DATASET RECORDS:

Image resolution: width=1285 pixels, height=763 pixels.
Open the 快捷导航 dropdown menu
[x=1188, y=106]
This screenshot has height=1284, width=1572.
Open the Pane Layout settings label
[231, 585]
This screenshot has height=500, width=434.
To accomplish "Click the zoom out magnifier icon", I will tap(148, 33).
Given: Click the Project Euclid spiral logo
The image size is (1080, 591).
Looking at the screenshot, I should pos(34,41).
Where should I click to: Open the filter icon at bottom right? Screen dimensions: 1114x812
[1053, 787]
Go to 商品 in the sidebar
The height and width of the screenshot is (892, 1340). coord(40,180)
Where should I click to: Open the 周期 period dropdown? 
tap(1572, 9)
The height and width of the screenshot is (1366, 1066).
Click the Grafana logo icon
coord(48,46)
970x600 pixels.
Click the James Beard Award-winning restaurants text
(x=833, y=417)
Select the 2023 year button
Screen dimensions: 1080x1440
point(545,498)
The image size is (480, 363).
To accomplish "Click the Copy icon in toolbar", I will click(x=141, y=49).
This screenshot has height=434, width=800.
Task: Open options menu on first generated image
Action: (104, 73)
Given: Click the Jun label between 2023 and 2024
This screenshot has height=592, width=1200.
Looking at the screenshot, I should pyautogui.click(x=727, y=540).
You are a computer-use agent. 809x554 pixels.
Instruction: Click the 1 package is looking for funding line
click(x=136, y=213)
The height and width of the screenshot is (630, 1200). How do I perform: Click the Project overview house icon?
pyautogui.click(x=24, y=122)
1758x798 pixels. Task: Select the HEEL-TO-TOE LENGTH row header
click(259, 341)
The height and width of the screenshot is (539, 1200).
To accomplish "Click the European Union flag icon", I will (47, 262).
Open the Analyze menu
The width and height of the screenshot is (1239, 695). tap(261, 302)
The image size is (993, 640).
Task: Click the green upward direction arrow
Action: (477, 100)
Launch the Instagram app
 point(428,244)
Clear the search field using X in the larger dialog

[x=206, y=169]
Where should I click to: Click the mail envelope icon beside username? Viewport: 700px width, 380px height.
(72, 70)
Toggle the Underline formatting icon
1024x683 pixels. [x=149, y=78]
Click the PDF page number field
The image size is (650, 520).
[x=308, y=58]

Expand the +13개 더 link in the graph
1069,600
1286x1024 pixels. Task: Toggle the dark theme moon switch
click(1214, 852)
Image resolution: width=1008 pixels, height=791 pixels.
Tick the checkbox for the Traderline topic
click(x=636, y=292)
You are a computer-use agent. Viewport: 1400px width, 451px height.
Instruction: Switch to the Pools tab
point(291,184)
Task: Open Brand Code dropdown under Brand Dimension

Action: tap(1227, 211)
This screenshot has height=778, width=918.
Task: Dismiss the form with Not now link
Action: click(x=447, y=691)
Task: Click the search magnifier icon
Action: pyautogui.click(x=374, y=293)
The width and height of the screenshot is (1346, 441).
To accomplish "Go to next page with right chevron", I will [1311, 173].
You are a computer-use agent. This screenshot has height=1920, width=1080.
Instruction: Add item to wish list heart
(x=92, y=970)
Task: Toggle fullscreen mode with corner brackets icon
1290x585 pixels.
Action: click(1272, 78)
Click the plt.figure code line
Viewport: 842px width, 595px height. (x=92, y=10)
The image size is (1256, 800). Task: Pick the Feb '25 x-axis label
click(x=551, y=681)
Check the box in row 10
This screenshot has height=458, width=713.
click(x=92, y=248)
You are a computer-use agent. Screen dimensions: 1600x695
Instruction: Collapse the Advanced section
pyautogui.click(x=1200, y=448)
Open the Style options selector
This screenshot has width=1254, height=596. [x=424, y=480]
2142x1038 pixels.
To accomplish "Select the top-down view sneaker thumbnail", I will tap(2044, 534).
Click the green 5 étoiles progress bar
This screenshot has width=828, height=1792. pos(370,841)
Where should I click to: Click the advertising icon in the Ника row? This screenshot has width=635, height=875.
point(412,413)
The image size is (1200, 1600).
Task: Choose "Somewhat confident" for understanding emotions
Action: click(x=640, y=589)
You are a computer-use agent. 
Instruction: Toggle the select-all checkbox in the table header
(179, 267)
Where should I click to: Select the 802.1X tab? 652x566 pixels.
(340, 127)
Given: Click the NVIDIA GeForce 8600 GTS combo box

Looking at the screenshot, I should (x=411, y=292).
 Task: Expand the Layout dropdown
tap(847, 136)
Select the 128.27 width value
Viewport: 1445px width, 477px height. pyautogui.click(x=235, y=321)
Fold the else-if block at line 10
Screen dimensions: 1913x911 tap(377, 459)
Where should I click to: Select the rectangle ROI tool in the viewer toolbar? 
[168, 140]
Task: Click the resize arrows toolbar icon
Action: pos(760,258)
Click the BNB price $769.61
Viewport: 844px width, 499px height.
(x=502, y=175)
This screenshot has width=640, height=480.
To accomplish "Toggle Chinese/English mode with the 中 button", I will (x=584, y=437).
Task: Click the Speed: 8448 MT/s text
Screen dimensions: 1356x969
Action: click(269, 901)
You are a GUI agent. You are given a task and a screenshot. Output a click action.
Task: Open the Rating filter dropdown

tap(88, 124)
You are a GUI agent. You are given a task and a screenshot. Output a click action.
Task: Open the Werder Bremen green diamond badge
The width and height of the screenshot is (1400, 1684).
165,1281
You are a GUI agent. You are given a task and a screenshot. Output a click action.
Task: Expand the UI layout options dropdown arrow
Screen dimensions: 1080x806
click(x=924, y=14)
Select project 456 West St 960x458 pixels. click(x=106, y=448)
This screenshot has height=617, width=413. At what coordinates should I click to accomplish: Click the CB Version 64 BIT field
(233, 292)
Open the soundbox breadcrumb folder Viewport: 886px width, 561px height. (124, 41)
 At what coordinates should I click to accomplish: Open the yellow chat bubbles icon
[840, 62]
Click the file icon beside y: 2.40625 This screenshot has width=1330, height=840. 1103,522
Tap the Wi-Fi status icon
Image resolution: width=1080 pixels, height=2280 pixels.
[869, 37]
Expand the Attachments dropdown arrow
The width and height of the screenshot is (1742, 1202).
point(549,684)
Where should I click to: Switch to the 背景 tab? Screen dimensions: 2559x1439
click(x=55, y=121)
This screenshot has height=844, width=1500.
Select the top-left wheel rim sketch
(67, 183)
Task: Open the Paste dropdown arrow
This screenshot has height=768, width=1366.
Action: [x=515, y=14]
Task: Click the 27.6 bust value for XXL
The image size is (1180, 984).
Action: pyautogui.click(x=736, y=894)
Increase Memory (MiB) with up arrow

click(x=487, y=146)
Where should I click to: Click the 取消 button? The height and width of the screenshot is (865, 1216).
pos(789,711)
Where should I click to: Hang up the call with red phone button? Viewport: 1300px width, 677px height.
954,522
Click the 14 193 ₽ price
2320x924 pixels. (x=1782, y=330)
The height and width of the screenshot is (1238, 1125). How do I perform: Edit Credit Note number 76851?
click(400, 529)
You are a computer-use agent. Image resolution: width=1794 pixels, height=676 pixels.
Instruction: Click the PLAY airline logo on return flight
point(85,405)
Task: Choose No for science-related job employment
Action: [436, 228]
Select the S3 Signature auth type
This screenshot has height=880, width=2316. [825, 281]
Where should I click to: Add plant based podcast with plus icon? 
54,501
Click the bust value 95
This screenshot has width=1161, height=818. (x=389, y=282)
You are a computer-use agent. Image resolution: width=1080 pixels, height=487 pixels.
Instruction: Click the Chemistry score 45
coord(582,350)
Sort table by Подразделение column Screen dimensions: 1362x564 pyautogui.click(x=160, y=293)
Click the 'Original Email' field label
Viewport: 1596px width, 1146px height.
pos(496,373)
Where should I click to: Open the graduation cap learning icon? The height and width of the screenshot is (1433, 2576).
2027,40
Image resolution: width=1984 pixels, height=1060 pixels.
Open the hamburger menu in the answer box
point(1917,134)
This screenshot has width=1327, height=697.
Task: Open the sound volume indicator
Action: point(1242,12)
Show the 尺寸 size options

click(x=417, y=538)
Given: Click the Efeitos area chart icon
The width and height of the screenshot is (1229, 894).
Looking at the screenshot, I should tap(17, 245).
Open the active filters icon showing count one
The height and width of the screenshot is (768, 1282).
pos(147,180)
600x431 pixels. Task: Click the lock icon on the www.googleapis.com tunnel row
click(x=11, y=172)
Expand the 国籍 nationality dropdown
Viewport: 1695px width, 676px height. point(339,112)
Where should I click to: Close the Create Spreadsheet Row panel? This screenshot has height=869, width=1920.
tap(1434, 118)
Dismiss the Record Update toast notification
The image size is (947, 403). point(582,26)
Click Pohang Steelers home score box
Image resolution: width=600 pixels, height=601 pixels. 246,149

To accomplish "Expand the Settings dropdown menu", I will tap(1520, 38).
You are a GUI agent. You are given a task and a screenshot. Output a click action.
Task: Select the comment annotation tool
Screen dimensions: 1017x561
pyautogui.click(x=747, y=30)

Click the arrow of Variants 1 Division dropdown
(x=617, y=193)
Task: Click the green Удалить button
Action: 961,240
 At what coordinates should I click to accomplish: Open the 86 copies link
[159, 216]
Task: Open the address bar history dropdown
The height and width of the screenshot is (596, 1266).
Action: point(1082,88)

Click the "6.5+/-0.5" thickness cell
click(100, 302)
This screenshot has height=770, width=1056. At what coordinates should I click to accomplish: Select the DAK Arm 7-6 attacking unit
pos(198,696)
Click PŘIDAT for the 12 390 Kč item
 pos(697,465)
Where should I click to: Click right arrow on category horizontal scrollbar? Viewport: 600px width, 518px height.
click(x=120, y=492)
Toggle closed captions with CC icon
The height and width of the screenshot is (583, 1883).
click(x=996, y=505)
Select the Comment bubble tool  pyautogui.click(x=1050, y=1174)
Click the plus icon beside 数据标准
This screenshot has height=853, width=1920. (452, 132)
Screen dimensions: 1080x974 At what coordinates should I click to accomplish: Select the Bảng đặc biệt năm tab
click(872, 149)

EXERCISE DIRECTIONS: Starting at the line that contains "600x431 pixels. Task: Click" and stopping after the line that contains "Select the Comment bubble", write out every line exactly as it appears above, and no other line.

RESULT OF THIS TASK:
600x431 pixels. Task: Click the lock icon on the www.googleapis.com tunnel row
click(x=11, y=172)
Expand the 国籍 nationality dropdown
Viewport: 1695px width, 676px height. point(339,112)
Where should I click to: Close the Create Spreadsheet Row panel? This screenshot has height=869, width=1920.
tap(1434, 118)
Dismiss the Record Update toast notification
The image size is (947, 403). point(582,26)
Click Pohang Steelers home score box
Image resolution: width=600 pixels, height=601 pixels. 246,149

To accomplish "Expand the Settings dropdown menu", I will tap(1520, 38).
You are a GUI agent. You are given a task and a screenshot. Output a click action.
Task: Select the comment annotation tool
Screen dimensions: 1017x561
pyautogui.click(x=747, y=30)

Click the arrow of Variants 1 Division dropdown
(x=617, y=193)
Task: Click the green Удалить button
Action: 961,240
 At what coordinates should I click to accomplish: Open the 86 copies link
[159, 216]
Task: Open the address bar history dropdown
The height and width of the screenshot is (596, 1266).
Action: point(1082,88)

Click the "6.5+/-0.5" thickness cell
click(100, 302)
This screenshot has height=770, width=1056. At what coordinates should I click to accomplish: Select the DAK Arm 7-6 attacking unit
pos(198,696)
Click PŘIDAT for the 12 390 Kč item
 pos(697,465)
Where should I click to: Click right arrow on category horizontal scrollbar? Viewport: 600px width, 518px height.
click(x=120, y=492)
Toggle closed captions with CC icon
The height and width of the screenshot is (583, 1883).
click(x=996, y=505)
Select the Comment bubble tool  pyautogui.click(x=1050, y=1174)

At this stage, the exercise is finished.